# Week 1 Introduction To Analytics Modeling - GTX
ISYE 6501
- Introduction to Analytics Modeling
answer important types of questions:
what happened? = descriptive
what is going to happen? = predictive
what actions are best? = prescriptive
how do we create value with data?
when can analytics answer these questions?
Modeling: taking a real life situation and expressing it in math
analyze in math and turn it into a solution
best ways to learn: ask questions, discuss answers
Course Structure:
- knowledge building
- experience building based on knowledge built in part 1
Knowledge Building:
Models - learn all the models
Cross Cutting - data prep, output quality, missing data
will include mathematical intuition but keep it agile
all developed with situations and examples
basic mathematical detail
Experience Based:
case studies
practice using models
practice using models using the commonly used analytics softwares
make sure you learn key basic concepts
link material with real analytic questions
develop learning beyond the videos
learn to use software without being told exactly what to do
Summary: knowledge building and then experience
What is Modeling?
- real life situation described in math
- analyze the math
- turn math analysis back to real-life solution
the mathematical description of the problem is the model
all the detail involved in modeling is 'the model'
Introduction to Classification
classification = putting things into categories
,put into groups of 'yes' and 'no'
many analytic questions need to bin answers into a group based on the past
examples
we can use classification models to sort these items into these groups
we can also have multiple classification groups - not just 'yes' or 'no'
we need data to get these answers!
we can infer and model from the data to classify a new point into the correct
group!
credit score and income example: scatterplot
if repaid - green
if defaulted - red
these points could have an entire set of features associated with it
we can draw a decision line between the points and sort them based on our
decision line
there are many lines! how do we know the 'right' line
they could all separate the groups evenly!
Choosing a Classifier
what are the trade-offs in building classification models?

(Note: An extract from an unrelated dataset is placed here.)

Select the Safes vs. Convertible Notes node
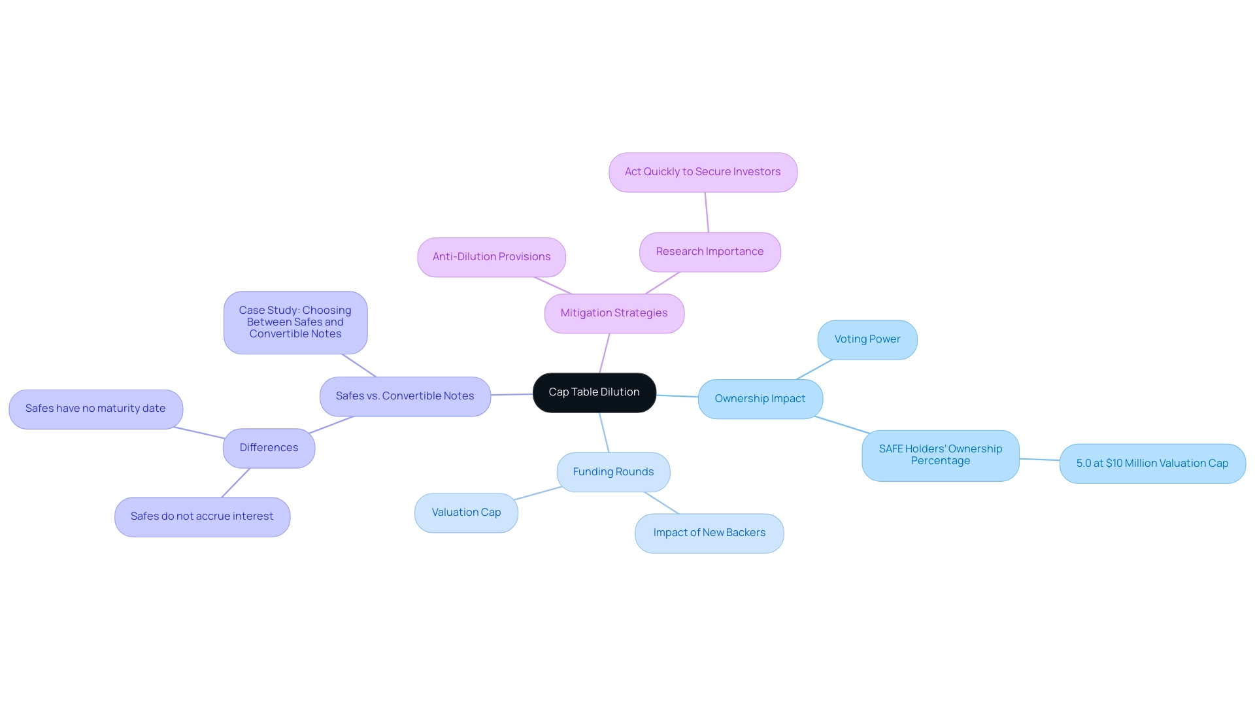The image size is (1255, 708). pos(404,396)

we want to put things into categories!
should we give someone a loan?
we draw a line to sort groups into classification groups...
what is the right line to draw?
which one should we chose - the line that it further from making mistakes!
we might not have all the data - we want find the line that is not close to
make misclassifications
what if it is impossible to avoid making classification mistakes...
i.e. no line to separate between points?
we need a 'soft' classifier rather than a 'hard' classifier
we need as good as separation as possible - minimize the number of
misclassified points
we want to trade off between actual mistakes and 'near' mistakes
not all mistakes are equal!
the best separator - the most costly one type of decision is the further we
shift our line away from this group!
,we can set a high classifier in order to limit cost of classification errors
we can use the same idea for 'soft' classification also!
we can tell from our decision line which variable is important to the
classifier based on the scatterplot between the two variables
horizontal line = the classifier only takes the vertical access into account
vertical line = the classifier only takes the horizontal axis into account
Data Definitions
what data comes up in analytics?
what terminology do we use in different types of data?
important to understand the analytic vernacular
Data Tables:
rows are data points
columns are variables - information about each data point - features, predictors
response - the outcome column or the data point we want to predict - this is a column
Data Types:
Structured - described and stored in a structured way
Unstructured - cannot be stored easily - ex. written text
Structured Data:
quantitative - numbers with meaning
categorical - numbers without meaning - categories of data - numbers denote groupings
binary - takes on 1 or 0, takes on two values only!
unrelated data - no relationships between data points
related data - data linked together - time series data - recorded at the same intervals
Support Vector Machines
basic mathematical model for classification models
we want to put things into categories
should we give loans to people based on who they are?
think of the scatterplot - green is repaid, red is default
different lines can be better - be far away from mistakes and further away from
more costly mistakes
Support Vector Machines
n - data points
m = number of attributes
xij = ith attribute of the jth data point
x1j = credit score of person j (i is the attribute associated with the jth row)
x2j = income of person j
yj = the response for data point j
yj = is 1 if data point j is green (repaid)
, yj = is 0 if data point j is red (default)
a line through our classification space (scatterplot) would be defined as:
this is a set of coefficients!
a1*x1 + a2*x2 + ... + am*xm + a0 = 0
where a1 through am are the number of attributes or features!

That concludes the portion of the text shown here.